The present cross-sectional study was not without limitations. It was limited by the small number of patient encounters, reports of patient encounters by doctors and convenience sampling of private clinics. Convenience sampling was done due to the lack of a sampling frame for private clinics. However, it was the best possible method that could be employed at the time of the study. The prescription patterns of antihypertensive drugs could also be affected by other factors, including physicians’ knowledge and background, pharmaceutical companies’ influence, physicians’ satisfaction toward the use of the drug and physicians’ prescription habits acquired over time.(27) However, as the present study was observational in nature, those factors were not examined. Future studies could be done to examine the influence of those factors. The exclusion of 13.4% of patient encounters in the present study due to missing/incomplete details or no antihypertensive drugs prescribed could have also been a potential source of bias.

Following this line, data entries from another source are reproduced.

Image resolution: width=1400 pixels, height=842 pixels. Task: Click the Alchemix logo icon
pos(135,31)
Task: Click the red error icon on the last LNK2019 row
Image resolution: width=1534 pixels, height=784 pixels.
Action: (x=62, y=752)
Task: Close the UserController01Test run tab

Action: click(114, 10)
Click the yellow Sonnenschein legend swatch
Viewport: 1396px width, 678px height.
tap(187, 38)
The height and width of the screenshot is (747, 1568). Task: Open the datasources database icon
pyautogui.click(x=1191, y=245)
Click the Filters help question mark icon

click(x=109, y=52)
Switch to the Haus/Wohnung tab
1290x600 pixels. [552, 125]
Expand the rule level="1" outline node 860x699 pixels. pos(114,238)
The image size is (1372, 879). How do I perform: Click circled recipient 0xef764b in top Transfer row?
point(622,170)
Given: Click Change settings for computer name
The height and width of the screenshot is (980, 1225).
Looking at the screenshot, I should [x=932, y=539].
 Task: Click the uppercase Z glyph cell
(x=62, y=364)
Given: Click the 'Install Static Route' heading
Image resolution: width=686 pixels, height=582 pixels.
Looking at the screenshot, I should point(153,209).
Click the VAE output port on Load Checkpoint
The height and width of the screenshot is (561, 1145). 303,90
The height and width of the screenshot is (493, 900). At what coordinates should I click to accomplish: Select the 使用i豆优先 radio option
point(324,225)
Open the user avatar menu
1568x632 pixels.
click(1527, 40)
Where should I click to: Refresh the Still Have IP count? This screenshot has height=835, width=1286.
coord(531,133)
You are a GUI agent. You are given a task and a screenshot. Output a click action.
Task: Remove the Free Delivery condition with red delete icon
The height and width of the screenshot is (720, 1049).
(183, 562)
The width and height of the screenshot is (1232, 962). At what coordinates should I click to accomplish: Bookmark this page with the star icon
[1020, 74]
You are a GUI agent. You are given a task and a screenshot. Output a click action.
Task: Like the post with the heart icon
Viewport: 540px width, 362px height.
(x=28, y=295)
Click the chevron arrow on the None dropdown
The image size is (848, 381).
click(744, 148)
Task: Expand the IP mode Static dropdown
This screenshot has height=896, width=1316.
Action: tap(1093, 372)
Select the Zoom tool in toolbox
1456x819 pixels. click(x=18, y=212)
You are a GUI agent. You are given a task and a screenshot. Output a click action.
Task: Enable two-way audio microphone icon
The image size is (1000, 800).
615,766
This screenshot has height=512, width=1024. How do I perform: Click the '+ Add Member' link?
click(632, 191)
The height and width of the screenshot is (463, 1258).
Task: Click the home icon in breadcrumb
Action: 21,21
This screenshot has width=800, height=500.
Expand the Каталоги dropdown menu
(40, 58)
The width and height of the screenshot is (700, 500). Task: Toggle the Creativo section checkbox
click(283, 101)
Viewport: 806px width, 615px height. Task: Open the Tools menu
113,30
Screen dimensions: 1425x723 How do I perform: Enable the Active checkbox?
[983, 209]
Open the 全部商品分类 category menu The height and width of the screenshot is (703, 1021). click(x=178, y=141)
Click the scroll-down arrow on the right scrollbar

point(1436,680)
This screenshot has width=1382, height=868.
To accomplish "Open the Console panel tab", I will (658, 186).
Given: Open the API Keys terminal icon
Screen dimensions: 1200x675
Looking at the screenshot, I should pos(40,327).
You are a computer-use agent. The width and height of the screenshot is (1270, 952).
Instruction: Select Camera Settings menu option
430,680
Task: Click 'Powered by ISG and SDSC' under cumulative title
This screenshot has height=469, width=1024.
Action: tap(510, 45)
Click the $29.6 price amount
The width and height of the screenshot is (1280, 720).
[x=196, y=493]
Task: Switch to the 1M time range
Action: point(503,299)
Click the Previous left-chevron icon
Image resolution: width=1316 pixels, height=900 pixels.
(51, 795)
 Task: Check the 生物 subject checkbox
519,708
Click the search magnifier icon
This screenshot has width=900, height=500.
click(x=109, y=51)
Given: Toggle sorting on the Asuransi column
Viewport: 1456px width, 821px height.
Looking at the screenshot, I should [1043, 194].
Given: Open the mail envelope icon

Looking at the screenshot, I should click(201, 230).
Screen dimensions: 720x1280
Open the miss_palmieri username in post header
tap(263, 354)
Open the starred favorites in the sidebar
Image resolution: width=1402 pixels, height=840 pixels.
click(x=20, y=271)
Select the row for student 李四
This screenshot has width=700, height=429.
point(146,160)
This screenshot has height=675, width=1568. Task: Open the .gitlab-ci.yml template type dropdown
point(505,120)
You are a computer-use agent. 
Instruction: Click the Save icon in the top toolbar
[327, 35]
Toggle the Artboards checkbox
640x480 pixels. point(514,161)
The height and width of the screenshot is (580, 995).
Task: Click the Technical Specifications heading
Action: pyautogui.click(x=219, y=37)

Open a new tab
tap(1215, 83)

To conclude, we found that more than half (53.1%) of the elderly patients in the Malaysian primary care setting were prescribed monotherapy for hypertension. The maximum number of antihypertensive drugs prescribed per patient was five and the most preferred therapeutic class of antihypertensive drugs was CCBs (contributed mainly by prescriptions made in the public clinics), followed by BBs, DUs, ACE inhibitors and ARBs. The type of clinic (public vs. private) and the payment mode were found to be significant predictors of the use of combination therapy and FDC therapy, respectively, indicating that prescription patterns may be influenced by medication cost. Four types of inappropriate prescriptions were identified in the present study – the use of short-acting nifedipine, the use of ABs and CADs as monotherapy, the use of dual therapies that are associated with adverse effects among elderly patients and the practice of polypharmacy. Further education is needed to improve the management of hypertension in elderly patients.

ACKNOWLEDGEMENTS

We would like to thank the Director General of the Ministry of Health, Malaysia, for his permission to publish this manuscript. We would also like to express our gratitude to Mr Adam Bujang for his advice on the statistical analysis used and the NMCS project team members for their contribution to the present study. The design, methodology, data collection, analysis and data interpretation, as well as the writing and submission of the present manuscript, were fully independent of the funding agencies. Part of this manuscript was presented orally at the 1st Asia Pacific Clinical Epidemiology & Evidence Based Medicine (APCEEBM) Conference in Kuala Lumpur, Malaysia, on 8 July 2012.